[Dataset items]
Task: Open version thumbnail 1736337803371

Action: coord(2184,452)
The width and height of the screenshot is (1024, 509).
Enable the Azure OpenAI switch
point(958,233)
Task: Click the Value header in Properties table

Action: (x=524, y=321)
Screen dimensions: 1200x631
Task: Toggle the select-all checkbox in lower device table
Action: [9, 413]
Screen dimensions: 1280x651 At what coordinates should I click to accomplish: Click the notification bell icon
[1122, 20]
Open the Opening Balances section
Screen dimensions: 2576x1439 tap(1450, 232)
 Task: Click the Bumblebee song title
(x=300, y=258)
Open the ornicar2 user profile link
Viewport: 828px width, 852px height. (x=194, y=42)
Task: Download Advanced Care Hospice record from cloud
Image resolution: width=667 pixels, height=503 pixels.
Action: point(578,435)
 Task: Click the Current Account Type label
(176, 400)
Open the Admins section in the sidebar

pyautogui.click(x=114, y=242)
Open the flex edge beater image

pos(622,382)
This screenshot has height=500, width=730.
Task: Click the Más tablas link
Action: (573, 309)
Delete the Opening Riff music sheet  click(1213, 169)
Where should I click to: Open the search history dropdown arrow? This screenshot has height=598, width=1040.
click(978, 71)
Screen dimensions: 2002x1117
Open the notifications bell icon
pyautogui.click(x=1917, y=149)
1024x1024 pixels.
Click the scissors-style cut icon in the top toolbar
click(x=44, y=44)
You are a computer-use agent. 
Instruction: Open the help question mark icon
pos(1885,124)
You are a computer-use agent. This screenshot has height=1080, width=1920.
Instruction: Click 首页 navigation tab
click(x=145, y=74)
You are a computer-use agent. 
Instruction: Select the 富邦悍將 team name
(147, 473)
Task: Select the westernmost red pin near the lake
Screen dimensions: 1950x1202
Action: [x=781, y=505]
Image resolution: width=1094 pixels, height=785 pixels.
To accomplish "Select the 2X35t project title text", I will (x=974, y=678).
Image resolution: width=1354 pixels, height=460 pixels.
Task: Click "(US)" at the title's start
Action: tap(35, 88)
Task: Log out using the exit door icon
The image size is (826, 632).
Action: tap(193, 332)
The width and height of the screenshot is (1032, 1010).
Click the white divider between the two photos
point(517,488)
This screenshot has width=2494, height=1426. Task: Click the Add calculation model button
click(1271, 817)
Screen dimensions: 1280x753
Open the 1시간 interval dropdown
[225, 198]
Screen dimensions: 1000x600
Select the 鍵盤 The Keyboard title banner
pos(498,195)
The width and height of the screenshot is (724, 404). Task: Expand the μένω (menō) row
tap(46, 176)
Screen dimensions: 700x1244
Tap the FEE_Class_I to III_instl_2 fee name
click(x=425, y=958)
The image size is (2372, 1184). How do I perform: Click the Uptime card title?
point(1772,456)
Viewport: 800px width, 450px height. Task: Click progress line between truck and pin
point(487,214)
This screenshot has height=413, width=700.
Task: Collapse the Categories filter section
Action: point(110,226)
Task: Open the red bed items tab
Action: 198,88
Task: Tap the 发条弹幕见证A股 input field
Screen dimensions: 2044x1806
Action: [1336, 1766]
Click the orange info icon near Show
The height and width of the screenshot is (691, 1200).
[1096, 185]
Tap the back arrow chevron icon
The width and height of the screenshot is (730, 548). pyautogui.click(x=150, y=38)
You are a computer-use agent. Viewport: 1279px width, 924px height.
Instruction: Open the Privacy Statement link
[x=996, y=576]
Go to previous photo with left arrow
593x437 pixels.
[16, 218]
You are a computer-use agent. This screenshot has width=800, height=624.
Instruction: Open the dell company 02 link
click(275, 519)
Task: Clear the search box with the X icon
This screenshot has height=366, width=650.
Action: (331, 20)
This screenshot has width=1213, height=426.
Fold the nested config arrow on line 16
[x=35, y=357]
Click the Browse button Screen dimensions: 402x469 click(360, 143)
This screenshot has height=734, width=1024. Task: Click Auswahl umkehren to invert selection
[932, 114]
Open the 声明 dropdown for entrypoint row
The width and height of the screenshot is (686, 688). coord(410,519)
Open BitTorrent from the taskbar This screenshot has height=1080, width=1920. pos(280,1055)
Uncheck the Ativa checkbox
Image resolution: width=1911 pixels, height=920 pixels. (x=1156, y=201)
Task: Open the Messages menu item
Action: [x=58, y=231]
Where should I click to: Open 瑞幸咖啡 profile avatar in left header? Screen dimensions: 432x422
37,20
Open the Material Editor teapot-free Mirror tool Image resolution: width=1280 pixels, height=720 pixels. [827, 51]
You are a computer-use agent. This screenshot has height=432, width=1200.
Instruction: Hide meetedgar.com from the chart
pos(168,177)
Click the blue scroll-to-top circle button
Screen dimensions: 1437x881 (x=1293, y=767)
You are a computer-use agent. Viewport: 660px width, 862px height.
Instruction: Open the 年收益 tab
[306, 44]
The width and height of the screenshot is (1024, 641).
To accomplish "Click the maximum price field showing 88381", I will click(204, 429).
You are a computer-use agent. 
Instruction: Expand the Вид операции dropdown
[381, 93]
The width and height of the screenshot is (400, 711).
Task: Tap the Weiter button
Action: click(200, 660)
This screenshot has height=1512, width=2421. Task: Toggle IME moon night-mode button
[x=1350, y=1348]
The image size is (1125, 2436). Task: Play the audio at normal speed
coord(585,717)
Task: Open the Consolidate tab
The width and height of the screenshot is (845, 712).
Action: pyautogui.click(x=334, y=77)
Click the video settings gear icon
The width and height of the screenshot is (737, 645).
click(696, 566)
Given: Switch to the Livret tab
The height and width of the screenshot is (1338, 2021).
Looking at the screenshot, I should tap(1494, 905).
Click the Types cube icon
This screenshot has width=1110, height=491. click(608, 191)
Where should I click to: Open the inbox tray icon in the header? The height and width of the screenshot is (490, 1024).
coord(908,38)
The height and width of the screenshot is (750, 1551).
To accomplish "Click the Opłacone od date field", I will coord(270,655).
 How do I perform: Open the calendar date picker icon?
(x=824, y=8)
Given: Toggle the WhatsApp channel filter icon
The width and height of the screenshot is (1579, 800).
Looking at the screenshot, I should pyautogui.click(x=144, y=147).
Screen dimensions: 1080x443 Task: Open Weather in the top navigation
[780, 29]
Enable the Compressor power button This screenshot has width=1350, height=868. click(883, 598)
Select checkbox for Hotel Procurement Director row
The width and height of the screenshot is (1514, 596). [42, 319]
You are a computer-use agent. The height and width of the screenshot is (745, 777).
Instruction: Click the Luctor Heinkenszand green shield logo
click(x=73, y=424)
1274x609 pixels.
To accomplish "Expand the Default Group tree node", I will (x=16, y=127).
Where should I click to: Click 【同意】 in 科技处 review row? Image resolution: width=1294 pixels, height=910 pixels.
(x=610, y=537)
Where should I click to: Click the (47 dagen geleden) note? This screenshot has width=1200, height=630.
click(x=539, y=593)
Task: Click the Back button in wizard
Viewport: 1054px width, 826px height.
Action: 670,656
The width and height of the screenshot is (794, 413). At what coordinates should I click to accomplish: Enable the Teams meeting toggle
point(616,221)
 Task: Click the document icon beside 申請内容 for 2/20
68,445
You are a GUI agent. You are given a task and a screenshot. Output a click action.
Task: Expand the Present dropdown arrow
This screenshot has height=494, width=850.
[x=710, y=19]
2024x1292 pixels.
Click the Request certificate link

• _TASK REQUIREMENTS_:
Rewrite the records that open with the line containing "You are a computer-use agent. Viewport: 660px" and close with the line containing "coord(585,717)", putting "Command" in place of "Instruction" and keeping everything else the same.

• _COMPLETED EXERCISE_:
You are a computer-use agent. Viewport: 660px width, 862px height.
Command: Open the 年收益 tab
[306, 44]
The width and height of the screenshot is (1024, 641).
To accomplish "Click the maximum price field showing 88381", I will click(204, 429).
You are a computer-use agent. 
Command: Expand the Вид операции dropdown
[381, 93]
The width and height of the screenshot is (400, 711).
Task: Tap the Weiter button
Action: click(200, 660)
This screenshot has height=1512, width=2421. Task: Toggle IME moon night-mode button
[x=1350, y=1348]
The image size is (1125, 2436). Task: Play the audio at normal speed
coord(585,717)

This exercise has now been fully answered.